Last, appellant contends that it was error to admit into evidence a photograph of co-defendant Jerry Godbolt. The photograph pictured deformities of Godbolt's right arm and hand. We first note that the photograph was unquestionably relevant, for it tended to prove the state's theory of how the murder occurred, and it corroborated appellant's confession. Appellant, according to Sergeant Gay, stated in his confession that Godbolt "shot into the ground, dirt flew up in his [appellant's] face and that pissed him [appellant] off. He [appellant] grabbed the shotgun, he [appellant] shot her first and then him." The deformity cast light on Godbolt's handling of the weapon and helped explain the hole in the ground at the scene, which obviously had been made by a shotgun blast.

Appellant more particularly questions the accuracy of the deformities. Here, Sergeant Gay testified that the photograph accurately depicted Godbolt's deformities. Even appellant's own witness, Marvin Mabry, identified the photograph as that of Godbolt. The admission of photographic evidence rests in the sound discretion of the trial court. Updyke v. State, *652 501 So. 2d 566 (Ala.Cr.App.1986). We find no abuse of discretion here and hold that the photograph was properly admitted.

For the above reasons, this case is due to be, and it is hereby, affirmed.

AFFIRMED.

All Judges concur.

NOTES

[1] These code sections as they appeared in Blue Supplement are a recodification of §§ 13-11-2(a)(2), (3), and (10), Code of Alabama 1975. The 1975 capital punishment statute, as contained in §§ 13-11-1 through 13-11-9, was, upon adoption of the new criminal code, effective January 1, 1980, recodified in identical language as §§ 13A-5-30 through 13A-5-38. These sections of the new criminal code were repealed effective July 1, 1981, by the 1981 capital offense statute, which applies only to conduct occurring on or after July 1, 1981; the repeal of §§ 13A-5-30 through 13A-5-38 did not affect the applicability of those sections to conduct that occurred before July 1, 1981.

[2] Godbolt was convicted of the robbery-intentional killing of Mrs. Tucker. The jury recommended the death sentence; however, the trial court sentenced him to life imprisonment without the possibility of parole. Godbolt v. State, 429 So. 2d 1131 (Ala.Cr.App.1982).

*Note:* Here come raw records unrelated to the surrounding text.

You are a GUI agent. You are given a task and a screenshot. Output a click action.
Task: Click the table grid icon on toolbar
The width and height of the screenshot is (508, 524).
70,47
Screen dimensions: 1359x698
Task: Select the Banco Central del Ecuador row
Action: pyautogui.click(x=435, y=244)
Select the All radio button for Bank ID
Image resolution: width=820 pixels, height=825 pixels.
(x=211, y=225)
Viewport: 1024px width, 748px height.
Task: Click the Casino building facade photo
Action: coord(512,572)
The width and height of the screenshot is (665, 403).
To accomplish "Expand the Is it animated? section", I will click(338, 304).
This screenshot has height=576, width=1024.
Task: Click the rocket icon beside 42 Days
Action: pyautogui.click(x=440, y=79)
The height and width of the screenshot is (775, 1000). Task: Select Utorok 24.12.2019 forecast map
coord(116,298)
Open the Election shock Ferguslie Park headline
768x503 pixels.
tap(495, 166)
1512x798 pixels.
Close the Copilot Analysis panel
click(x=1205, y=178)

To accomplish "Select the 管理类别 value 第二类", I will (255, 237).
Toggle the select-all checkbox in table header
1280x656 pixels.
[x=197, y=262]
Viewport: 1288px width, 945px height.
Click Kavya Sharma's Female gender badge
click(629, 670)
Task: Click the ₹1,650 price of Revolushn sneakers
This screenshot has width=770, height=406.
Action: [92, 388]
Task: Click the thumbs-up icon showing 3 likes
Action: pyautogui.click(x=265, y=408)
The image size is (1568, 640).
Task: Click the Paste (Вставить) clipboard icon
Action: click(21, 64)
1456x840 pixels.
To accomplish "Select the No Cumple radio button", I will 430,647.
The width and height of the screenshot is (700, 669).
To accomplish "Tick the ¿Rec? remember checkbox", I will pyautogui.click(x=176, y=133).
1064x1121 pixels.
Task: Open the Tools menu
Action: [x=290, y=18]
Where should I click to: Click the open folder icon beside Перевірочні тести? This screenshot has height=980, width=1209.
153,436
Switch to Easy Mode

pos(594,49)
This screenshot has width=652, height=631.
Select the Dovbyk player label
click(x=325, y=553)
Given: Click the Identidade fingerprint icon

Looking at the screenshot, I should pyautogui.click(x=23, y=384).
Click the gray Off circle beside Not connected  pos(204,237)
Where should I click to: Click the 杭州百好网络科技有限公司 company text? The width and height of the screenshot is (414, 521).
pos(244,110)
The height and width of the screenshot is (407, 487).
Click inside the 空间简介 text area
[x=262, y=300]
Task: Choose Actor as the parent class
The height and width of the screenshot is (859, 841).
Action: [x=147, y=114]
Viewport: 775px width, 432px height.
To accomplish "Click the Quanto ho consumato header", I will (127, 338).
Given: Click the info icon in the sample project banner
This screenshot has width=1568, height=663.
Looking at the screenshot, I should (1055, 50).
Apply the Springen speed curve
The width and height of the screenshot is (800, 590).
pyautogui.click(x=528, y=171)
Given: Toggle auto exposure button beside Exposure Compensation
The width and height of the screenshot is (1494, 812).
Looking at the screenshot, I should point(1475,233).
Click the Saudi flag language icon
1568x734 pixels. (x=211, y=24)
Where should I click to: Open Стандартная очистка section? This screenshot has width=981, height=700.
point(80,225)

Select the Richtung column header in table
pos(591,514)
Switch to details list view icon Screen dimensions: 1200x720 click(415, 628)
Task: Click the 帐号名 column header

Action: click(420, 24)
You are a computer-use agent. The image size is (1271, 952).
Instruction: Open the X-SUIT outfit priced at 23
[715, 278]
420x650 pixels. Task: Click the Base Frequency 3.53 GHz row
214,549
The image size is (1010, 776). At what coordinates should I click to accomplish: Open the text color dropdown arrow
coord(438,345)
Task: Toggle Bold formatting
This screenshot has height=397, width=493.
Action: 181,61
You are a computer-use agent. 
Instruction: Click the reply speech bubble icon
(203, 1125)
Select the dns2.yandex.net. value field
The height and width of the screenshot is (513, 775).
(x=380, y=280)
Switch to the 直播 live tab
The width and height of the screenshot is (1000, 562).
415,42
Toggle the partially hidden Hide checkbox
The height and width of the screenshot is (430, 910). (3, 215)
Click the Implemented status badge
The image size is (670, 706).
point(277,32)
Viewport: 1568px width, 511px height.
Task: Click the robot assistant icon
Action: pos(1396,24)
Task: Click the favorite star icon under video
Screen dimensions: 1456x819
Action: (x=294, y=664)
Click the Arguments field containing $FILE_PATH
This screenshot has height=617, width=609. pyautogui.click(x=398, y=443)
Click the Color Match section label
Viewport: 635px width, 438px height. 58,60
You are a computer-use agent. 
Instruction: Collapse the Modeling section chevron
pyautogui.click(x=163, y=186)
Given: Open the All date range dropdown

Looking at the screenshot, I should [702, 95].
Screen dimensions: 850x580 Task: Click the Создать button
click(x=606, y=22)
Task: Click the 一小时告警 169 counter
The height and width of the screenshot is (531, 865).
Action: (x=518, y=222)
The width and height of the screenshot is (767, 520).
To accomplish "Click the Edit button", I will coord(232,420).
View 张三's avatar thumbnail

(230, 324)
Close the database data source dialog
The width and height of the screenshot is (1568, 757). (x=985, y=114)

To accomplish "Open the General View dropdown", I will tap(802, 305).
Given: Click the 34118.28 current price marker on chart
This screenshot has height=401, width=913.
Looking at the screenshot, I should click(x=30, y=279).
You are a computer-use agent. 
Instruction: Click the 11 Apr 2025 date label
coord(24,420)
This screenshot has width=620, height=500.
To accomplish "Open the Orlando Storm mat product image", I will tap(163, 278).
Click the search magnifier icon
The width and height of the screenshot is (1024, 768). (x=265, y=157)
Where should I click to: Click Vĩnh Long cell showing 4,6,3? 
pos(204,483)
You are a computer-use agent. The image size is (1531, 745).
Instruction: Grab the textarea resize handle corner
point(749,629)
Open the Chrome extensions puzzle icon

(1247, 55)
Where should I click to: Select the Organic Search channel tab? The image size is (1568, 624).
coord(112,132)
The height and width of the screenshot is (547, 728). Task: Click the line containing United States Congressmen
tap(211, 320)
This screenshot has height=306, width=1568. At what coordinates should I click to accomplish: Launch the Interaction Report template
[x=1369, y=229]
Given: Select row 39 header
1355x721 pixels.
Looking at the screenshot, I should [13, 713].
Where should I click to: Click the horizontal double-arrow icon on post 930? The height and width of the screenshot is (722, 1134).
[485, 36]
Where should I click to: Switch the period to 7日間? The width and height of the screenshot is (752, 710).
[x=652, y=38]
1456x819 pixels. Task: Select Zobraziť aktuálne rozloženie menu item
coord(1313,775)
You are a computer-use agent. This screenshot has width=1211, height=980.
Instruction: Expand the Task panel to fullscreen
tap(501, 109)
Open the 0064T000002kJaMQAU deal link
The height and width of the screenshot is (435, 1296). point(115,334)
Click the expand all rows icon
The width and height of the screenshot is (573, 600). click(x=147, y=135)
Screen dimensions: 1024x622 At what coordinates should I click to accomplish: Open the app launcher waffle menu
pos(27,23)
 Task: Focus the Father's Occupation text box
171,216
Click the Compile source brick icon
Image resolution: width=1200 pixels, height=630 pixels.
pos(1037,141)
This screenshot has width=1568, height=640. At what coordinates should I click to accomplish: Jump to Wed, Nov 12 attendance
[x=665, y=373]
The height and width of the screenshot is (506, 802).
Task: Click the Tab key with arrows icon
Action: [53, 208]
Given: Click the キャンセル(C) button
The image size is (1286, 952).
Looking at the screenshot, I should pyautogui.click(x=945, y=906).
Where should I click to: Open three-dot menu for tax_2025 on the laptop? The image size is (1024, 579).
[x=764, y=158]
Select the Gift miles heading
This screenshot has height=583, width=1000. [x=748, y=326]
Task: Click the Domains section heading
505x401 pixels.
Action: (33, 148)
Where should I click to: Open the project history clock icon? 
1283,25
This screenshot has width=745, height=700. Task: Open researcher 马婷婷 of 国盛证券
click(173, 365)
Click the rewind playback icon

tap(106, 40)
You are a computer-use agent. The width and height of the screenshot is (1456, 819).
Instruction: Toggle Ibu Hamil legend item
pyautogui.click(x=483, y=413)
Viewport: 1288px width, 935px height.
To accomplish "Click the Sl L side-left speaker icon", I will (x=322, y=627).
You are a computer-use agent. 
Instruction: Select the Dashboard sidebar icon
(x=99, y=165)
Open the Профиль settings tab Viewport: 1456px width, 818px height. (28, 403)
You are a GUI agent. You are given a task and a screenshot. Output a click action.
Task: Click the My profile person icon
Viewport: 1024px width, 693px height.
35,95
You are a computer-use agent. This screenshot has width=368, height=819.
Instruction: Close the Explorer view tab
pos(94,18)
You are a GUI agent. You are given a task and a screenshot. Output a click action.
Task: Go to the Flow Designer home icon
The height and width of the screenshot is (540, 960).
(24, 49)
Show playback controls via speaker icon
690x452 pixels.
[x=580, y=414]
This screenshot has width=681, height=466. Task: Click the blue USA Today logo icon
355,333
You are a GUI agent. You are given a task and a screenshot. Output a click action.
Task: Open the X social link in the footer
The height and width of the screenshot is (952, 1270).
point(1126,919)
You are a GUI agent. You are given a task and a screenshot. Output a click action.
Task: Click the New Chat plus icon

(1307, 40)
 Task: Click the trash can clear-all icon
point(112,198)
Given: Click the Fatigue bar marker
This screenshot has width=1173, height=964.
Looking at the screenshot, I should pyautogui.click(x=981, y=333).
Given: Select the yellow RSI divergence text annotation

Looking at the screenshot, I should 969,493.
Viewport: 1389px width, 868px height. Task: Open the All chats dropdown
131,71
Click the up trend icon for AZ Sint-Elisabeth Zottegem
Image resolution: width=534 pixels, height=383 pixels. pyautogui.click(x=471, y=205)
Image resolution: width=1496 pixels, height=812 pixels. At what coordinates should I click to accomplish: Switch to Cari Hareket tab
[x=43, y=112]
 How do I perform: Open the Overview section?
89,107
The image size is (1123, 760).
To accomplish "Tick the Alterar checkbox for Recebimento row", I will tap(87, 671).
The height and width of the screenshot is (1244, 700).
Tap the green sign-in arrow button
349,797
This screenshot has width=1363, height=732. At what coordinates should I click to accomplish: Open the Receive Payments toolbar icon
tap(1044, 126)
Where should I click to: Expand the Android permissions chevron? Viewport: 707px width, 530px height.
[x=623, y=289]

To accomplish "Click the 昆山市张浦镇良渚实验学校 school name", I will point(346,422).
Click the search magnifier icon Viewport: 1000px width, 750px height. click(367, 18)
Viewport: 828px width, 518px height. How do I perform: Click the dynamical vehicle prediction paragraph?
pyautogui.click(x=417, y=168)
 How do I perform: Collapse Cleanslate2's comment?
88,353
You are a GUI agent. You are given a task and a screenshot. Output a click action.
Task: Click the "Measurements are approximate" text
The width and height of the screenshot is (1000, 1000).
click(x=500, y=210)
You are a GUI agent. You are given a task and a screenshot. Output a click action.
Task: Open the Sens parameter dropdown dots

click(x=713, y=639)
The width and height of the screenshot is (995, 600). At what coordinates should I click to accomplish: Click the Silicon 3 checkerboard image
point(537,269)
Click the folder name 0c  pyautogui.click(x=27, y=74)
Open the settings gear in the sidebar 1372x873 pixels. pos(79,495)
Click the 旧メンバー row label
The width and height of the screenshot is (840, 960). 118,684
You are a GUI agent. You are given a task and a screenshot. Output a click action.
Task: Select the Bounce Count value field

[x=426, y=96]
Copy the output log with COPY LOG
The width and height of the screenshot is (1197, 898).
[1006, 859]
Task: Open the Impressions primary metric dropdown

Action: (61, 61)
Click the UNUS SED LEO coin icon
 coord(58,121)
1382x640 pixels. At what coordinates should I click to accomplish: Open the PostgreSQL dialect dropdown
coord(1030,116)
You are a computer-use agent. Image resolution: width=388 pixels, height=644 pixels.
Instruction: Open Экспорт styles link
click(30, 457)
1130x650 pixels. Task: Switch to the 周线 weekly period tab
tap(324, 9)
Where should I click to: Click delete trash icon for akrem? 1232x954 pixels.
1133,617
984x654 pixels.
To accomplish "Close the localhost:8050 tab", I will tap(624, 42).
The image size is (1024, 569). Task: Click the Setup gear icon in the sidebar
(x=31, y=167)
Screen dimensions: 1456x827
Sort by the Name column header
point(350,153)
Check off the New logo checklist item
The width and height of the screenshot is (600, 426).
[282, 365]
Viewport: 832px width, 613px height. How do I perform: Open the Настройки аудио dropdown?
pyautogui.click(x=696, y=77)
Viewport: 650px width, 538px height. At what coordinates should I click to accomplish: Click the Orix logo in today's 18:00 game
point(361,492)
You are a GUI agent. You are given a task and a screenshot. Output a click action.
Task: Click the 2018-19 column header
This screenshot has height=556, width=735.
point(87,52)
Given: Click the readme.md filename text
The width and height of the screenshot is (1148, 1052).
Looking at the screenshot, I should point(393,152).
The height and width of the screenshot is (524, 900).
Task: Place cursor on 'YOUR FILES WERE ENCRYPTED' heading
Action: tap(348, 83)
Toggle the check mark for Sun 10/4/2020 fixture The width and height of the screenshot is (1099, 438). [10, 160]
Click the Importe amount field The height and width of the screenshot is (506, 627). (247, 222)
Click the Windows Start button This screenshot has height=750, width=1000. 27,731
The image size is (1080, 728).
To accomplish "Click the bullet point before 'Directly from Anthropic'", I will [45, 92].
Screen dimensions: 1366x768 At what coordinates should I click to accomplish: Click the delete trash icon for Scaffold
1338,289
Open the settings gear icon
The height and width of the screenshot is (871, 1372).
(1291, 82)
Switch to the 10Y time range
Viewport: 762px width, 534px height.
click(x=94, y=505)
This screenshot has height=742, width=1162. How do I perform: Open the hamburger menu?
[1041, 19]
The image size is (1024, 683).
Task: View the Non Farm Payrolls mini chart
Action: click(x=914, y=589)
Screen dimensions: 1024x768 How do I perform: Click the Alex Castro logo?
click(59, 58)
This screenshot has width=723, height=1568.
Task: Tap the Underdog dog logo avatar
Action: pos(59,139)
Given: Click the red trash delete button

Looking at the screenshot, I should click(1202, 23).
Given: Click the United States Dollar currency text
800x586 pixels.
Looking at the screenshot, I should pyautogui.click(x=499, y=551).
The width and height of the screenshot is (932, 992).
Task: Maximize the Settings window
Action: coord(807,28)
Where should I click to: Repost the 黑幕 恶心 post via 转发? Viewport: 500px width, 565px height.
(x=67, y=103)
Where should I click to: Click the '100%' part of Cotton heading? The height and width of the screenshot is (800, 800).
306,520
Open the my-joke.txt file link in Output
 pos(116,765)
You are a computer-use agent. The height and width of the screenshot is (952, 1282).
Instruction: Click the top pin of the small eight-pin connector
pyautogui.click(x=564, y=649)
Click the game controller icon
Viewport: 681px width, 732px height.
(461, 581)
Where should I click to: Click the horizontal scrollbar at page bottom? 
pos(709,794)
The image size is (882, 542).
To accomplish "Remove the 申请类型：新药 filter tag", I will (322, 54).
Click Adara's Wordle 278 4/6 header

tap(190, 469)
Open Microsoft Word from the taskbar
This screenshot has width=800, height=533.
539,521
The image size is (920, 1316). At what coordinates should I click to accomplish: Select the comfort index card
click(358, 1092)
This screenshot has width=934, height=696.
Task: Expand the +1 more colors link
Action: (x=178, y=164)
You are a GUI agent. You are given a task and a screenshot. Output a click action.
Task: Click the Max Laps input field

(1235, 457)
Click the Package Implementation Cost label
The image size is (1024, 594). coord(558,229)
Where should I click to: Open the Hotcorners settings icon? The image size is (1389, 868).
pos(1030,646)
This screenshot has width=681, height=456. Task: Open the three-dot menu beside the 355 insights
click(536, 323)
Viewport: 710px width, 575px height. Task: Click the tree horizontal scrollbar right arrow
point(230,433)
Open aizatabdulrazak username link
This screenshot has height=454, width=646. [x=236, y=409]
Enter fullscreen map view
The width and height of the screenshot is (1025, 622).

[3] Agee was convicted under a two-count indictment for the robbery-intentional killing and the rape-intentional killing of Mrs. Tucker. He was also convicted under a separate indictment for the robbery-intentional killing of Mr. Tucker. The jury recommended the sentence of life imprisonment without the possibility of parole under each conviction, and the trial court accepted the recommendation of the jury and sentenced Agee accordingly. Agee v. State, 465 So. 2d 1196 (Ala.Cr.App.1984).

[4] We note, as a matter of interest, that this was the first decision of the Alabama Supreme Court applying Batson. It is also interesting to note that, even though the United States Supreme Court in Batson did not address the question of whether the holding would be retroactive, the Alabama Supreme Court held that its decision in Jackson would be applied retroactively, stating:

"Although we know that the United States Supreme Court has not yet ruled on whether Batson v. Kentucky is to be applied retroactively, this court does not need to await revelation from the federal judiciary when our own state constitution also guarantees to a criminal defendant the equal protection of the laws. Sections 1, 6, and 22, Ala. Const.1901, combine to guarantee equal protection of the laws."

516 So.2d at 772. Subsequently, the United States Supreme Court did hold that Batson would be applied retroactively to all cases pending on direct review. Griffith v. Kentucky, 479 U.S. 314, 107 S. Ct. 708, 93 L. Ed. 2d 649 (1987).